Question

A comic-strip writer churns out a different number of comic strips each day. For 16 days, the writer logged the number of comic strips written each day (sorted low to high): {1, 1, 2, 2, 2, 3, 3, 3, 3, 4, 4, 4, 5, 5, 6, 7}. If the writer writes for one more day and comes up with 8 new comic strips, how will the skew be affected?
A) The distribution will be skewed to the negative side.
B) The distribution will be skewed to the positive side.
C) The distribution will have the same mean and median.
D) The distribution will have a mean lower than the median.

Answer

**step1** Understanding the Problem

The problem provides a list of comic strips written over 16 days and asks how the "skew" of the distribution will be affected if the writer writes 8 new comic strips on one more day. We need to analyze the initial set of data, then the new set of data, and determine how the distribution changes.

**step2** Analyzing the Initial Data Set

The initial data set consists of 16 numbers, already sorted from lowest to highest:
{1, 1, 2, 2, 2, 3, 3, 3, 3, 4, 4, 4, 5, 5, 6, 7}.
To understand the distribution, we can look at the average (mean) and the middle value (median).
The total number of data points is 16.
Let's calculate the sum of the initial data points to find the mean:
$$1 + 1 + 2 + 2 + 2 + 3 + 3 + 3 + 3 + 4 + 4 + 4 + 5 + 5 + 6 + 7 = 55$$
The mean is the sum divided by the number of data points:
$$Mean = \frac{55}{16} = 3.4375$$
To find the median, since there are 16 (an even number) data points, the median is the average of the two middle values. These are the 8th and 9th values in the sorted list.
The 8th value is 3.
The 9th value is 3.
$$Median = \frac{3 + 3}{2} = 3$$
In the initial distribution, the Mean (3.4375) is greater than the Median (3). This suggests that the distribution is already slightly "skewed to the positive side" (or right-skewed), meaning there are more numbers on the lower end, and the higher numbers stretch out to the right.
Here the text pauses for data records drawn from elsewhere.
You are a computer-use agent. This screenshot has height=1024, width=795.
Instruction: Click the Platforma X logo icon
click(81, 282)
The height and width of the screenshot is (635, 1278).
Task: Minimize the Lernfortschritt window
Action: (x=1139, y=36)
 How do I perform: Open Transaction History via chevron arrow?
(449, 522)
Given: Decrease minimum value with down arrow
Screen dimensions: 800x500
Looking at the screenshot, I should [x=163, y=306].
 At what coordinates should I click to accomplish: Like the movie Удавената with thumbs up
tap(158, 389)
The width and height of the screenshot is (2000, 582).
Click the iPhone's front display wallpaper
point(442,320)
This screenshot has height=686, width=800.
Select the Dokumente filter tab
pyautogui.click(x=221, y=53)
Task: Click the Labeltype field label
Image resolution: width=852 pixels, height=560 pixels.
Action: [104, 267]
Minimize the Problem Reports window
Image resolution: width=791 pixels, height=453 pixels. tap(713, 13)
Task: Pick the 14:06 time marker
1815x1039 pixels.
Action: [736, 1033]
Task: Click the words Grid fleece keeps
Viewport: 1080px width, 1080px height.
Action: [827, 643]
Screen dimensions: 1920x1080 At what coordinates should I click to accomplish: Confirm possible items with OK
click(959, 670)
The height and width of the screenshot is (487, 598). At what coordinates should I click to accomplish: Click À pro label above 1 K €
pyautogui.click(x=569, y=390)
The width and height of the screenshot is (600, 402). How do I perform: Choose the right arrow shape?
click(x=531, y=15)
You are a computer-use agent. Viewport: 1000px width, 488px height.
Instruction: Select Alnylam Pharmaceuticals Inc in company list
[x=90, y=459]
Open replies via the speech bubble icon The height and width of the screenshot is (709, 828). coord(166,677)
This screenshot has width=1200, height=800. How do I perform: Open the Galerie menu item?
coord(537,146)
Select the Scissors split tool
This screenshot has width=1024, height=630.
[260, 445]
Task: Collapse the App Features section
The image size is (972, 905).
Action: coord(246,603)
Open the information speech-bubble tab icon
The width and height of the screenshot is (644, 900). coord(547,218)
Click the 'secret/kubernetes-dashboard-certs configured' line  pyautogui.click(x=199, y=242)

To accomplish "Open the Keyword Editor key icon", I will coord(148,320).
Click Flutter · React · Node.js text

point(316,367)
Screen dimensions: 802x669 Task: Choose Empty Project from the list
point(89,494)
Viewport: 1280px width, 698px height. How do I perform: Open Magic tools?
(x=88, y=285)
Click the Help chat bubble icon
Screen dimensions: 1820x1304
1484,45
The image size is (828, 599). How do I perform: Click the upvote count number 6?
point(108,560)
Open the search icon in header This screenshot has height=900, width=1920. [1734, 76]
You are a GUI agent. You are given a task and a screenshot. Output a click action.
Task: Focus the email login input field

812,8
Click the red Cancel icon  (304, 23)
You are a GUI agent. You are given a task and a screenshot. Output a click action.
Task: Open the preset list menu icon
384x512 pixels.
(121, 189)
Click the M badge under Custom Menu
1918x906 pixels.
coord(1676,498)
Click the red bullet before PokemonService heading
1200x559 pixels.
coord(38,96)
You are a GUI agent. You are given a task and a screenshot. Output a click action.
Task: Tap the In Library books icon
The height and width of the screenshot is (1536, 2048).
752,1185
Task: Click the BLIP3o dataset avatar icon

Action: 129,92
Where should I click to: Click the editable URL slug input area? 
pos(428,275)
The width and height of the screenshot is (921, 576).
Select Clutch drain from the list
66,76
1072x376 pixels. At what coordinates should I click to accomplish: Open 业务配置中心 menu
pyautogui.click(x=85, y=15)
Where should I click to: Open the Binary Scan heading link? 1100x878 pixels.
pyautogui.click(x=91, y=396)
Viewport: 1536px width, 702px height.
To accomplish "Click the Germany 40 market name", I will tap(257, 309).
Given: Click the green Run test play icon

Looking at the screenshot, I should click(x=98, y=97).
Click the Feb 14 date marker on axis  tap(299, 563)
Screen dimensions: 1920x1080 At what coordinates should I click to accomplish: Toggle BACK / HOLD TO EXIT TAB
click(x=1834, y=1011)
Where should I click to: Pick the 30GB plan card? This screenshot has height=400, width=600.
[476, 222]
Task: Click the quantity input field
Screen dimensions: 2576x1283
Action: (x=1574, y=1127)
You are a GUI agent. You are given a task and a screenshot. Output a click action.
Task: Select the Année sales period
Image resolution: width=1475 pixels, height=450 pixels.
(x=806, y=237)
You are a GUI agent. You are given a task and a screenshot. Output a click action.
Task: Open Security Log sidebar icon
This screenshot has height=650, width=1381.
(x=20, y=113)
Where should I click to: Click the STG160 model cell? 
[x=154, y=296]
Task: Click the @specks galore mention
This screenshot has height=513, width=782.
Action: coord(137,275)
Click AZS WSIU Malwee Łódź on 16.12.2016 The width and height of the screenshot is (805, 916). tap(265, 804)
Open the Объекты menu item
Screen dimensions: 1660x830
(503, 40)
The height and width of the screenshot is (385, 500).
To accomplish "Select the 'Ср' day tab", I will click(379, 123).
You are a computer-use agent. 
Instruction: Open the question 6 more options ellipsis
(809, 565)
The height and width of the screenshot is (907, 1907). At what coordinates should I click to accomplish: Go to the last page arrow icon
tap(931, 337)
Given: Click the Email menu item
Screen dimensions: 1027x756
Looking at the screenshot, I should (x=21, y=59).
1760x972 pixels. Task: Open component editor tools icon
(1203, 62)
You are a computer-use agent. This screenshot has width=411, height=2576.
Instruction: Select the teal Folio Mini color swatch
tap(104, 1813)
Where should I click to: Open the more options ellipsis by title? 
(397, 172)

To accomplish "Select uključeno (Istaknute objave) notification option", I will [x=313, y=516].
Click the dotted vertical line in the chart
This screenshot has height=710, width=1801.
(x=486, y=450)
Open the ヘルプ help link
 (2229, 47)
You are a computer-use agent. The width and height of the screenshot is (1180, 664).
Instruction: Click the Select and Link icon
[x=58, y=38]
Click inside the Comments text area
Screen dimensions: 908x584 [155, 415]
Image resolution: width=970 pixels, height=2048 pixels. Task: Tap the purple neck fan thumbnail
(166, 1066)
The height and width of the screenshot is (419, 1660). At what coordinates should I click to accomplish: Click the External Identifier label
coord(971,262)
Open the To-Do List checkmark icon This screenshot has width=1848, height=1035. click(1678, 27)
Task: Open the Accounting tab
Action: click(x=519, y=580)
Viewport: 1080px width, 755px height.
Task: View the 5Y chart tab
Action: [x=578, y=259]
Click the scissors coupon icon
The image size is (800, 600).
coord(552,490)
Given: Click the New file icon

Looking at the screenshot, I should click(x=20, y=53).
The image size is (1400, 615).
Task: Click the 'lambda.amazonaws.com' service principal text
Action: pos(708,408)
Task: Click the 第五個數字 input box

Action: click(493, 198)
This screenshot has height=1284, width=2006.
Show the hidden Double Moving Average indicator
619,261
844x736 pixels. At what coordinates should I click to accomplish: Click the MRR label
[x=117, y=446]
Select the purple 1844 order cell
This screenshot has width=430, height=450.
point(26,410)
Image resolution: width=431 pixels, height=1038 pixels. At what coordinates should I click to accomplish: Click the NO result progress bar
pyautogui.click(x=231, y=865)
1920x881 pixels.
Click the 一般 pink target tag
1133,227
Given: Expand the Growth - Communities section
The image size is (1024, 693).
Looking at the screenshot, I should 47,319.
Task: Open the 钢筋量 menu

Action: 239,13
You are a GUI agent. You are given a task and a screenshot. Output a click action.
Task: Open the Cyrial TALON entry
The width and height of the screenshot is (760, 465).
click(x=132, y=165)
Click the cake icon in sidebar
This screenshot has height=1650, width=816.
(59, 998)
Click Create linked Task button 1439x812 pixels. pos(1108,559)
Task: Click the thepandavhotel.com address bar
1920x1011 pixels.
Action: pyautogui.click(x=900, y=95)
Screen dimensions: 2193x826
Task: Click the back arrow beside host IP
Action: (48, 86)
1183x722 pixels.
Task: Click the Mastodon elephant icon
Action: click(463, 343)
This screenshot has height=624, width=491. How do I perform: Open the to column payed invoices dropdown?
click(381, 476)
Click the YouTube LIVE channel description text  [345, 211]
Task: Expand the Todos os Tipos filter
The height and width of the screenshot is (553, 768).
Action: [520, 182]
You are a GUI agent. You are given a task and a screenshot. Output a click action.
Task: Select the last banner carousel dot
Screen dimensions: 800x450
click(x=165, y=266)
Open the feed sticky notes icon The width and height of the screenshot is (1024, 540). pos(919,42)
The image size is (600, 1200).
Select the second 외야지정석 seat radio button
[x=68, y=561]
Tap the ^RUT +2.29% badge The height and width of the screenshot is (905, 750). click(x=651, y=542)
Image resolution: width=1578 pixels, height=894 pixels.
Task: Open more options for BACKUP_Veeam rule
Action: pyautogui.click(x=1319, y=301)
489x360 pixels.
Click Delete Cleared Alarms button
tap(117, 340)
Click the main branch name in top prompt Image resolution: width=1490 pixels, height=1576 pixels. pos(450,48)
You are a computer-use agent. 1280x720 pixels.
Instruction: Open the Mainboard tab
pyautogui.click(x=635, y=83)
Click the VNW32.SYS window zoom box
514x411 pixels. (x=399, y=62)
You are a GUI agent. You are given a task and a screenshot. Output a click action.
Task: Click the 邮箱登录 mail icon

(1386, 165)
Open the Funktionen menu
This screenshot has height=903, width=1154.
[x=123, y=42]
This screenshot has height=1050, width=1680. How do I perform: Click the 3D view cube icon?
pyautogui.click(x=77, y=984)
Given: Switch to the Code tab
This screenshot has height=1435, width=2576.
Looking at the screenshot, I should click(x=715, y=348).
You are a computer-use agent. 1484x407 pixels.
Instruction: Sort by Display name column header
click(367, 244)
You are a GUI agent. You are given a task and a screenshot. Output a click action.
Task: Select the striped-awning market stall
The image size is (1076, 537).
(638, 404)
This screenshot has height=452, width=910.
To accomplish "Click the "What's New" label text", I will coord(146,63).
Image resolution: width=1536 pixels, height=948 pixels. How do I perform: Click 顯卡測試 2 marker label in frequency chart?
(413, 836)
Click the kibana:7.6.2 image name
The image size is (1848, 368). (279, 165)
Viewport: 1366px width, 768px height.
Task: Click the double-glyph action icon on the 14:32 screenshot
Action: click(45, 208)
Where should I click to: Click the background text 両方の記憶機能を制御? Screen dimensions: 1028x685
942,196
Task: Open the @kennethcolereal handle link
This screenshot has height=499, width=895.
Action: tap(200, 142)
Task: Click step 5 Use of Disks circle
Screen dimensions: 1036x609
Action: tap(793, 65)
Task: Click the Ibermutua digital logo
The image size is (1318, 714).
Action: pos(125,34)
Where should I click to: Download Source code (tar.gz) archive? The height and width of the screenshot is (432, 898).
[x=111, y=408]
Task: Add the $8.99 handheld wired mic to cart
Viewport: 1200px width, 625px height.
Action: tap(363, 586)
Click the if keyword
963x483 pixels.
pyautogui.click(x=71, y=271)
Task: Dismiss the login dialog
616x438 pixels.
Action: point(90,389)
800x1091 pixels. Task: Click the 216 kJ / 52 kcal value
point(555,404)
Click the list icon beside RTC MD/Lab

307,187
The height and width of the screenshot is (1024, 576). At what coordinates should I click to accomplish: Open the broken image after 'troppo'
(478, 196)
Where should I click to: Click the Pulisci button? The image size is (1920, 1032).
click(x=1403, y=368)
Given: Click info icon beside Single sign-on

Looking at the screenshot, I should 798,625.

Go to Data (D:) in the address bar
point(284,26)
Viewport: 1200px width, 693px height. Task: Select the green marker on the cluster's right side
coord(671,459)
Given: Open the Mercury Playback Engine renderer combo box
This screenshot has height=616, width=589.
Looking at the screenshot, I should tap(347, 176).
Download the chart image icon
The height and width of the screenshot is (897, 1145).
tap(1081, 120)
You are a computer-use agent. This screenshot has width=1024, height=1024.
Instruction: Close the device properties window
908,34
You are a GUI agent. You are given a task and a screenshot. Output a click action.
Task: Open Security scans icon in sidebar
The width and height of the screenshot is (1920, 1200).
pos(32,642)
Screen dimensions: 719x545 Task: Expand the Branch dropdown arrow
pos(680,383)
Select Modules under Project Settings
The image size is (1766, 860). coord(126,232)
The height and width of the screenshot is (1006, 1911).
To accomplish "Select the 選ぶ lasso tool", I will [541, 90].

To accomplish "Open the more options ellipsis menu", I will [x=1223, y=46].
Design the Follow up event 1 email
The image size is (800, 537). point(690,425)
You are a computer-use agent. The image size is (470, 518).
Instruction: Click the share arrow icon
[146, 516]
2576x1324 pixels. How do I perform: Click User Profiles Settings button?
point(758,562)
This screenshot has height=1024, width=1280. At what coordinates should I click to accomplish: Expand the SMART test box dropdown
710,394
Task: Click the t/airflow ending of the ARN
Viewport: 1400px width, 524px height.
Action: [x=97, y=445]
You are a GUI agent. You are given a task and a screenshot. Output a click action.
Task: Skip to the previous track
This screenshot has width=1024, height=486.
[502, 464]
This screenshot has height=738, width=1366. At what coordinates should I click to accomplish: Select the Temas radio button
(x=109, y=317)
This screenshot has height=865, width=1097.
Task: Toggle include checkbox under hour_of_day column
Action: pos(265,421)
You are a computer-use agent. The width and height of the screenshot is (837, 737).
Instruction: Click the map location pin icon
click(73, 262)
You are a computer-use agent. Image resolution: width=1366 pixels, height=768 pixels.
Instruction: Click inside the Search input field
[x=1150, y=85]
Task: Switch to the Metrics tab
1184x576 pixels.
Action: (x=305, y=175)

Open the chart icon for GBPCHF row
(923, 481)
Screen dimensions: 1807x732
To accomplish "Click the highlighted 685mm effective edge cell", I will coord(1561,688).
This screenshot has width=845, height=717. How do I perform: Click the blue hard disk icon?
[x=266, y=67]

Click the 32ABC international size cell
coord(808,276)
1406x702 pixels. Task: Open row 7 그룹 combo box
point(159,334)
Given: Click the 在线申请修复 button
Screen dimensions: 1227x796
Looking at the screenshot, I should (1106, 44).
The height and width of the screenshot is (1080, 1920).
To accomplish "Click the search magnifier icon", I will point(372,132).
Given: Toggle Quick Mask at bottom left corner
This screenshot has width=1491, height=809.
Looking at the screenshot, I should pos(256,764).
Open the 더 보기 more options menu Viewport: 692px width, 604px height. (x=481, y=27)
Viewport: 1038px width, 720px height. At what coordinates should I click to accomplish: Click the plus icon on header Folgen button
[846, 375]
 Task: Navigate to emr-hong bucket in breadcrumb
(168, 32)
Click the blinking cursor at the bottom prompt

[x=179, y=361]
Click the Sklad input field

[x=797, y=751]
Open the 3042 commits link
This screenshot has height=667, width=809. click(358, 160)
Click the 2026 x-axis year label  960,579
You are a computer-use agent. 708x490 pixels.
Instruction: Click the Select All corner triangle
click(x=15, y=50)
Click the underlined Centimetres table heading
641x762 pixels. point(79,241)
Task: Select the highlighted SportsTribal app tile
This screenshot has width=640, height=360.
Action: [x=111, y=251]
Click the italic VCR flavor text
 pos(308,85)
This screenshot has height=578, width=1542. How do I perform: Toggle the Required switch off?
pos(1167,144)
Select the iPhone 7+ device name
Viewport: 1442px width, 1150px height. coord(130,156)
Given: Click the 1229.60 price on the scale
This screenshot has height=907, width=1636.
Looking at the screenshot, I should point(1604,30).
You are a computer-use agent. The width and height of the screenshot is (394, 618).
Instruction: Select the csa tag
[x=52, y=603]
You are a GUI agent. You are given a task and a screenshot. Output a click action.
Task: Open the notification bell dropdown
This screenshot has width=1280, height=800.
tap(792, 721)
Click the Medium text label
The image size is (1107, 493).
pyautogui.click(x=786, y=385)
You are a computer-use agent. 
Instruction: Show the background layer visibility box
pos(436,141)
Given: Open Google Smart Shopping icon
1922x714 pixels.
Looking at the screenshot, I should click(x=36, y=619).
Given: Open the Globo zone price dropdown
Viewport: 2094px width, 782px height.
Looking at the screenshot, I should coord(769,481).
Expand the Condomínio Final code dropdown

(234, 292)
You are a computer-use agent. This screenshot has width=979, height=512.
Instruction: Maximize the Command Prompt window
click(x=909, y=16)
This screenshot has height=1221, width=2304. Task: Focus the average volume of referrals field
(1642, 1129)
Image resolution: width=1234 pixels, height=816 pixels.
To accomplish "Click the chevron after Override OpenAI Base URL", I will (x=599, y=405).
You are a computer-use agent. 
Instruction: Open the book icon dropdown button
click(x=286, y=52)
**step3** Analyzing the New Data Set

Now, a new data point (8 comic strips) is added to the set. The new data set will have 17 data points:
{1, 1, 2, 2, 2, 3, 3, 3, 3, 4, 4, 4, 5, 5, 6, 7, 8}.
Let's calculate the new sum of the data points:
The previous sum was 55. We add 8:
$$New\ Sum = 55 + 8 = 63$$
The new mean is the new sum divided by the new number of data points (17):
$$New\ Mean = \frac{63}{17} \approx 3.70588$$
To find the new median, since there are 17 (an odd number) data points, the median is the middle value. This is the $$(\frac{17+1}{2})$$th or 9th value in the sorted list.
Looking at the new sorted list:
{1, 1, 2, 2, 2, 3, 3, 3, **3**, 4, 4, 4, 5, 5, 6, 7, 8}
The 9th value is 3.
$$New\ Median = 3$$

**step4** Determining the Effect on Skewness

Let's compare the mean and median before and after adding the new data point:
Initial: Mean = 3.4375, Median = 3
New: Mean ≈ 3.70588, Median = 3
We observe that the median remained the same (3).
However, the mean increased from 3.4375 to approximately 3.70588.
When a data set has an outlier or a higher value added to it, this large value "pulls" the mean towards the higher end. The median, being the middle value, is less affected by extreme values.
Since the mean has increased while the median has stayed the same, the difference between the mean and the median (Mean - Median) has increased (from 0.4375 to approx. 0.70588).
When the mean is greater than the median, and this difference increases, it indicates that the distribution is becoming more "skewed to the positive side" (or more right-skewed). This means the 'tail' of the distribution is stretching further to the right, towards higher values.
Therefore, adding 8 new comic strips, which is a relatively high number compared to the rest of the data, will make the distribution more spread out towards the higher end, which is described as being skewed to the positive side.

**step5** Selecting the Correct Option

Based on our analysis:
- The mean increased.
- The median remained the same.
- The mean is still greater than the median, and the difference has grown.
This indicates that the distribution will become more skewed to the positive side.
Let's check the given options:
A) The distribution will be skewed to the negative side. (Incorrect)
B) The distribution will be skewed to the positive side. (Correct)
C) The distribution will have the same mean and median. (Incorrect)
D) The distribution will have a mean lower than the median. (Incorrect)
The final answer is B.